For the listing below, output exactly the lines from the line with "Click 更多操作 in the actions pane" up to and including the line with "Click the 批量删除 icon in contact table", and no other lines.

*** Opening of Supplied information ***

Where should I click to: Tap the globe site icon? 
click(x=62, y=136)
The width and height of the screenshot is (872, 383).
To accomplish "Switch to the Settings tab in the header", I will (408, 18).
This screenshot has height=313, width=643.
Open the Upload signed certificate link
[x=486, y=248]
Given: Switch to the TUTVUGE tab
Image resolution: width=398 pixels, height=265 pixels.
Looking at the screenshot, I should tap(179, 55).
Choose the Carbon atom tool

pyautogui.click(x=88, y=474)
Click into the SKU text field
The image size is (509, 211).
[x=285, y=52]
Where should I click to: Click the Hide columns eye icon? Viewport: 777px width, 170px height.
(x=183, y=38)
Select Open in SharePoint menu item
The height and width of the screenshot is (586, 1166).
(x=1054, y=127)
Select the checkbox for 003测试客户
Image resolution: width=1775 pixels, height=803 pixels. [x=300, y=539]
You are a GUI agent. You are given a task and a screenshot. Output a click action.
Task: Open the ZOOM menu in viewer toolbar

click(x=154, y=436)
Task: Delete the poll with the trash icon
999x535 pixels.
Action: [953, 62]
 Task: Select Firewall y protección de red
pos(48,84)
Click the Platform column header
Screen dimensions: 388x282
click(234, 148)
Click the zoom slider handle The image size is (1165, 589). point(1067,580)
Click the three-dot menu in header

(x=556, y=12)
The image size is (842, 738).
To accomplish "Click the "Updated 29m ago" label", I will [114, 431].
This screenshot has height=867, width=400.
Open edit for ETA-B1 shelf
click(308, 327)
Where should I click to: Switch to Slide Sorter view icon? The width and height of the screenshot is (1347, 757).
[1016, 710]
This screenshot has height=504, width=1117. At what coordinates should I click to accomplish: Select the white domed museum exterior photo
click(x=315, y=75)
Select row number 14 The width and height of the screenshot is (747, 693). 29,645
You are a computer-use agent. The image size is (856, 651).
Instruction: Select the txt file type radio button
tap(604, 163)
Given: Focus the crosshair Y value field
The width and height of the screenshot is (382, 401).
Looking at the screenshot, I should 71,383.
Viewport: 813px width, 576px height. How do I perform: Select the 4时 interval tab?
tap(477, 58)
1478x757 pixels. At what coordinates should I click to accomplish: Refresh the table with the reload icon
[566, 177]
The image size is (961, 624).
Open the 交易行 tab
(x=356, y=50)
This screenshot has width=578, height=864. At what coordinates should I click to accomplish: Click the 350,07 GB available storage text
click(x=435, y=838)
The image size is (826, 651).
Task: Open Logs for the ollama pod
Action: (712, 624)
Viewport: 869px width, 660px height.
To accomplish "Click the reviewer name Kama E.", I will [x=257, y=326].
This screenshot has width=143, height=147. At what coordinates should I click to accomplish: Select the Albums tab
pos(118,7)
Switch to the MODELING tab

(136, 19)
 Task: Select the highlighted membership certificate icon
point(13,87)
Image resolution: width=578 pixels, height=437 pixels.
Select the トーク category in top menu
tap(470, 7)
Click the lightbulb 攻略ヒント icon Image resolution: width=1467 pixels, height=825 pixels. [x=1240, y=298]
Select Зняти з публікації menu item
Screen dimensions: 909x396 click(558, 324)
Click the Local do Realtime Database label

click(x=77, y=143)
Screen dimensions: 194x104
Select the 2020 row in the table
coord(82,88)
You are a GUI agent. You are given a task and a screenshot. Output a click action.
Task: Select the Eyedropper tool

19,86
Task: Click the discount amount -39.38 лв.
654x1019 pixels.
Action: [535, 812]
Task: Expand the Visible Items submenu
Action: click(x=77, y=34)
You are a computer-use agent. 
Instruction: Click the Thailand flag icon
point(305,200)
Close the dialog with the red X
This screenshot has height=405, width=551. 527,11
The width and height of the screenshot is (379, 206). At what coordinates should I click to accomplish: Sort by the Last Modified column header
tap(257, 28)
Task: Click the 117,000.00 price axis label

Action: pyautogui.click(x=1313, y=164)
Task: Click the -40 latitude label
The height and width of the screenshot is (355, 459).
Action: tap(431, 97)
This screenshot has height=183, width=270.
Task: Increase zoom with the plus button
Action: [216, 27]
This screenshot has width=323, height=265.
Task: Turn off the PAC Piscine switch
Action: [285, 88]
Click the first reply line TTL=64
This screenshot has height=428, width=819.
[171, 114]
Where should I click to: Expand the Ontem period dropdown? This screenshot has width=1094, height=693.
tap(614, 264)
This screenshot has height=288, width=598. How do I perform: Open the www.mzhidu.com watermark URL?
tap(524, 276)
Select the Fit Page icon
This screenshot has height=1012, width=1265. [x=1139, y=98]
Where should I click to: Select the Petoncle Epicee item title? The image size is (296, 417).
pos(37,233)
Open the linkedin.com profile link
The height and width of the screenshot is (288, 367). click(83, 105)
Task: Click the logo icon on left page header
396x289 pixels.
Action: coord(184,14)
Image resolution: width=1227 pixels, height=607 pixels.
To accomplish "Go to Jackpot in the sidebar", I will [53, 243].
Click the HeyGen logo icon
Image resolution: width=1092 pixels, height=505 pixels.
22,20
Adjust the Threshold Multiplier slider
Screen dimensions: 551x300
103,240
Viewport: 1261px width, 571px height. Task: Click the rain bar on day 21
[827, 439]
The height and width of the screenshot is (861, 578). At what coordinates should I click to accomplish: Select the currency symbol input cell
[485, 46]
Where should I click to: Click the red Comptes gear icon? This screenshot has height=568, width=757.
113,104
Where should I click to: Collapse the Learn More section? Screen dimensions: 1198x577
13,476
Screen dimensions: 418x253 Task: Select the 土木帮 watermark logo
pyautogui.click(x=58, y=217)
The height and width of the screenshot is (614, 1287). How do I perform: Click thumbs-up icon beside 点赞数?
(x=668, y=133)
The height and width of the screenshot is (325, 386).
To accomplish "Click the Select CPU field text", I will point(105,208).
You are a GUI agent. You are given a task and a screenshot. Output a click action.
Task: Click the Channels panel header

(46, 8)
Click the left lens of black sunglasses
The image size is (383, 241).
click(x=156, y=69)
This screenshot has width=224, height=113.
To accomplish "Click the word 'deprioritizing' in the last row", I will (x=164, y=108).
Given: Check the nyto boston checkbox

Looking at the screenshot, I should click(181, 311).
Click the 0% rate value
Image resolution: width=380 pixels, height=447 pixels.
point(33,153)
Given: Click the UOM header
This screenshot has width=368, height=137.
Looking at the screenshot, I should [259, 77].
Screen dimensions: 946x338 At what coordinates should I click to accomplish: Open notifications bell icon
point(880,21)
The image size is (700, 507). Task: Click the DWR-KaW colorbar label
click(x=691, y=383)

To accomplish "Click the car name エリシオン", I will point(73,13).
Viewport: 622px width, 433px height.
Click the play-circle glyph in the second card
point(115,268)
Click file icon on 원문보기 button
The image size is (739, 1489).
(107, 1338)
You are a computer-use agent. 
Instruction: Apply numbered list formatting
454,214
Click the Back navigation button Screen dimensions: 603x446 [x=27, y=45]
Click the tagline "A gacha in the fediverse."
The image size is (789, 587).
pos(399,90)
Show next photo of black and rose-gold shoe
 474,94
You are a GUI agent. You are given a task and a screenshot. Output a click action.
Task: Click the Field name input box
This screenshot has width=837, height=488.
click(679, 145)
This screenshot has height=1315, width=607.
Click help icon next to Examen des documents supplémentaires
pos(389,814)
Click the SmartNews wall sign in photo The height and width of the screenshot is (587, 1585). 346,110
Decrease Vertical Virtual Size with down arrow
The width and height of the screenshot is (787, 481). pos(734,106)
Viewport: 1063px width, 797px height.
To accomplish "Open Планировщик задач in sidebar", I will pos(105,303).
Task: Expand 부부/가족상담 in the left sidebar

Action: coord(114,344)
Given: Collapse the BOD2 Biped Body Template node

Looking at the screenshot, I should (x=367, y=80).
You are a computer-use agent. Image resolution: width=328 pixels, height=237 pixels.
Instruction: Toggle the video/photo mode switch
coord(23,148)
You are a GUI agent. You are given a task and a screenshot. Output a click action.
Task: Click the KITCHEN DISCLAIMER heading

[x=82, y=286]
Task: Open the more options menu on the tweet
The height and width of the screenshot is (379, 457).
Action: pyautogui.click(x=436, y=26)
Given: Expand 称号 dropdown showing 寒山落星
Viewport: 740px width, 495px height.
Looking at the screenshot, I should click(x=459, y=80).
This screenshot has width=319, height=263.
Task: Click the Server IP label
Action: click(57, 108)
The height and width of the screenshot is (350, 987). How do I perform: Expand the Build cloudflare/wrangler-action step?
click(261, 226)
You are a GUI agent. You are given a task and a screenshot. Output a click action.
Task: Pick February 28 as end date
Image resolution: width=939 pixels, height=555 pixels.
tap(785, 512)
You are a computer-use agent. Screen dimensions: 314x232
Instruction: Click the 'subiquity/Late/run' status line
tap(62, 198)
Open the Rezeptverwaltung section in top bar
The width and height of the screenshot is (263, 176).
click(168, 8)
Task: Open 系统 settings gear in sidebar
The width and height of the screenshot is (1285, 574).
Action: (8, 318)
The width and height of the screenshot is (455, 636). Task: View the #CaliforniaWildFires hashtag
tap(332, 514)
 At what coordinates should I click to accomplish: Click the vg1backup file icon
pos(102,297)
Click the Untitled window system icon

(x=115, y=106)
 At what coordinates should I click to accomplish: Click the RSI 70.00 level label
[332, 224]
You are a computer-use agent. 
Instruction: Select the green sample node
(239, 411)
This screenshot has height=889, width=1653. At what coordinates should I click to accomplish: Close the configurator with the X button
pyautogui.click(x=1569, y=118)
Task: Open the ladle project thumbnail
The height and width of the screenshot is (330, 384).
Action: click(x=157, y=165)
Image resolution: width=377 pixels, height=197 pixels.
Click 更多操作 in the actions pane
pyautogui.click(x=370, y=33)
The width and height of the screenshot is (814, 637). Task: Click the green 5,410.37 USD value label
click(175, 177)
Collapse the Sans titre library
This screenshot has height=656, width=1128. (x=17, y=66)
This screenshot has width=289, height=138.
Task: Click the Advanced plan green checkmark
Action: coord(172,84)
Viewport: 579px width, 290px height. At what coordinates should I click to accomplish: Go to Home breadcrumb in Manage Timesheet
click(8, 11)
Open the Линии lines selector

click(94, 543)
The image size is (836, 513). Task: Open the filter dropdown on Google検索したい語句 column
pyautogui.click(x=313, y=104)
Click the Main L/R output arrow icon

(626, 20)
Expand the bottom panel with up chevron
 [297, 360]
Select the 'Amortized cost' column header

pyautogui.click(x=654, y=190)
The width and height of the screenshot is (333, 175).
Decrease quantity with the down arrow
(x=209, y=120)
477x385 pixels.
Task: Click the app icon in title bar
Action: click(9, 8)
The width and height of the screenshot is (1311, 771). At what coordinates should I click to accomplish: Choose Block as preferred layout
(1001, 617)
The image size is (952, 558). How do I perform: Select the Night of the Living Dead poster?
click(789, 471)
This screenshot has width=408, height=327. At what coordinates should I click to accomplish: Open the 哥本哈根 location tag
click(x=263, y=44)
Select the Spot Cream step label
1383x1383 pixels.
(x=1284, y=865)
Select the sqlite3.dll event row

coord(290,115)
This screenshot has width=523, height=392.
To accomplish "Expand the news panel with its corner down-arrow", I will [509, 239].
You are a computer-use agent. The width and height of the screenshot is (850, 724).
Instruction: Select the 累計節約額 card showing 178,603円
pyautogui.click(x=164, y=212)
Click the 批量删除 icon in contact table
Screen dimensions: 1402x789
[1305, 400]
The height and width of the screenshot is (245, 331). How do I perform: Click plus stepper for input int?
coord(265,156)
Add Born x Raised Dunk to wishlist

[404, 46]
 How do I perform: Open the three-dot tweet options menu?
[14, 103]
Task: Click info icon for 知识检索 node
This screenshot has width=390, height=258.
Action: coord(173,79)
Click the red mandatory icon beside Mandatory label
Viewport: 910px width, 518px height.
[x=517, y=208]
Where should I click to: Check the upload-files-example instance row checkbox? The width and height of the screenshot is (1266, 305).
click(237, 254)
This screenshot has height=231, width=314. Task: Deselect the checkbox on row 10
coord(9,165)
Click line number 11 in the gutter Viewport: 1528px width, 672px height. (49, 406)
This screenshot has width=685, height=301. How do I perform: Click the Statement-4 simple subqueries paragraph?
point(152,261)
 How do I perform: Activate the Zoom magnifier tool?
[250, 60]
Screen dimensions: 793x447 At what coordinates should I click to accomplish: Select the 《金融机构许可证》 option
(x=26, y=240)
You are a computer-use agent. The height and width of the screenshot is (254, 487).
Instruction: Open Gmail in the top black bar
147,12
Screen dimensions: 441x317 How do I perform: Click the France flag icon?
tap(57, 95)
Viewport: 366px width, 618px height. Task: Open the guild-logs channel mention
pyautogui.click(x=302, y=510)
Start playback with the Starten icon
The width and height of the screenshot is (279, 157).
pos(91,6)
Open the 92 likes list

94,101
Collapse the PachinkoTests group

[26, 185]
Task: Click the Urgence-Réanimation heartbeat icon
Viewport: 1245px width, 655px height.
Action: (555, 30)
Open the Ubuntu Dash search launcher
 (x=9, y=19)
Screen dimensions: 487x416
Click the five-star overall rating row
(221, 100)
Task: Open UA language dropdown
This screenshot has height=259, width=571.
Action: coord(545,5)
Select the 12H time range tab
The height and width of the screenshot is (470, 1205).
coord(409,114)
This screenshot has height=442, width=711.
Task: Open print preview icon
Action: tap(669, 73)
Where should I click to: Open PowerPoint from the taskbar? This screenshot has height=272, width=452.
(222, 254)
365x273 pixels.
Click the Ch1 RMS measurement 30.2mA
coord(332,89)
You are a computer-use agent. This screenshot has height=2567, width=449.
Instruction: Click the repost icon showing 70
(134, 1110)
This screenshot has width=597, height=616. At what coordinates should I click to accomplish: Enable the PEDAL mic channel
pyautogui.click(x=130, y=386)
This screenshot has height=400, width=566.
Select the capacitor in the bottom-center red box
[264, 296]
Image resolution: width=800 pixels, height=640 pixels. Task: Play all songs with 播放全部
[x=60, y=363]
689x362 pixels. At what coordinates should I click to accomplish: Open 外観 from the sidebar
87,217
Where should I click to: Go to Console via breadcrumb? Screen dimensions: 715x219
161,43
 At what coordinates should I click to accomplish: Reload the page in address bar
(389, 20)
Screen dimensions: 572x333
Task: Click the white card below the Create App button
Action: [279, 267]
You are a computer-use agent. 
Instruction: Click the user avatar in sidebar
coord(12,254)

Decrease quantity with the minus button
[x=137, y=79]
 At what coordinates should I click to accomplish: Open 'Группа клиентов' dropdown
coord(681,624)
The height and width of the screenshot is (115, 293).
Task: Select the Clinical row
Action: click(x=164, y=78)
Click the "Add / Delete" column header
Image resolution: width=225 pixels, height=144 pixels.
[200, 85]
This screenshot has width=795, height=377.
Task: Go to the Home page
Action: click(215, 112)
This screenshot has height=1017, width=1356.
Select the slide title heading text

*** Close of Supplied information ***

**Output below**
Click 更多操作 in the actions pane
pyautogui.click(x=370, y=33)
The width and height of the screenshot is (814, 637). Task: Click the green 5,410.37 USD value label
click(175, 177)
Collapse the Sans titre library
This screenshot has height=656, width=1128. (x=17, y=66)
This screenshot has width=289, height=138.
Task: Click the Advanced plan green checkmark
Action: coord(172,84)
Viewport: 579px width, 290px height. At what coordinates should I click to accomplish: Go to Home breadcrumb in Manage Timesheet
click(8, 11)
Open the Линии lines selector

click(94, 543)
The image size is (836, 513). Task: Open the filter dropdown on Google検索したい語句 column
pyautogui.click(x=313, y=104)
Click the Main L/R output arrow icon

(626, 20)
Expand the bottom panel with up chevron
 [297, 360]
Select the 'Amortized cost' column header

pyautogui.click(x=654, y=190)
The width and height of the screenshot is (333, 175).
Decrease quantity with the down arrow
(x=209, y=120)
477x385 pixels.
Task: Click the app icon in title bar
Action: click(9, 8)
The width and height of the screenshot is (1311, 771). At what coordinates should I click to accomplish: Choose Block as preferred layout
(1001, 617)
The image size is (952, 558). How do I perform: Select the Night of the Living Dead poster?
click(789, 471)
This screenshot has width=408, height=327. At what coordinates should I click to accomplish: Open the 哥本哈根 location tag
click(x=263, y=44)
Select the Spot Cream step label
1383x1383 pixels.
(x=1284, y=865)
Select the sqlite3.dll event row

coord(290,115)
This screenshot has width=523, height=392.
To accomplish "Expand the news panel with its corner down-arrow", I will [509, 239].
You are a computer-use agent. The width and height of the screenshot is (850, 724).
Instruction: Select the 累計節約額 card showing 178,603円
pyautogui.click(x=164, y=212)
Click the 批量删除 icon in contact table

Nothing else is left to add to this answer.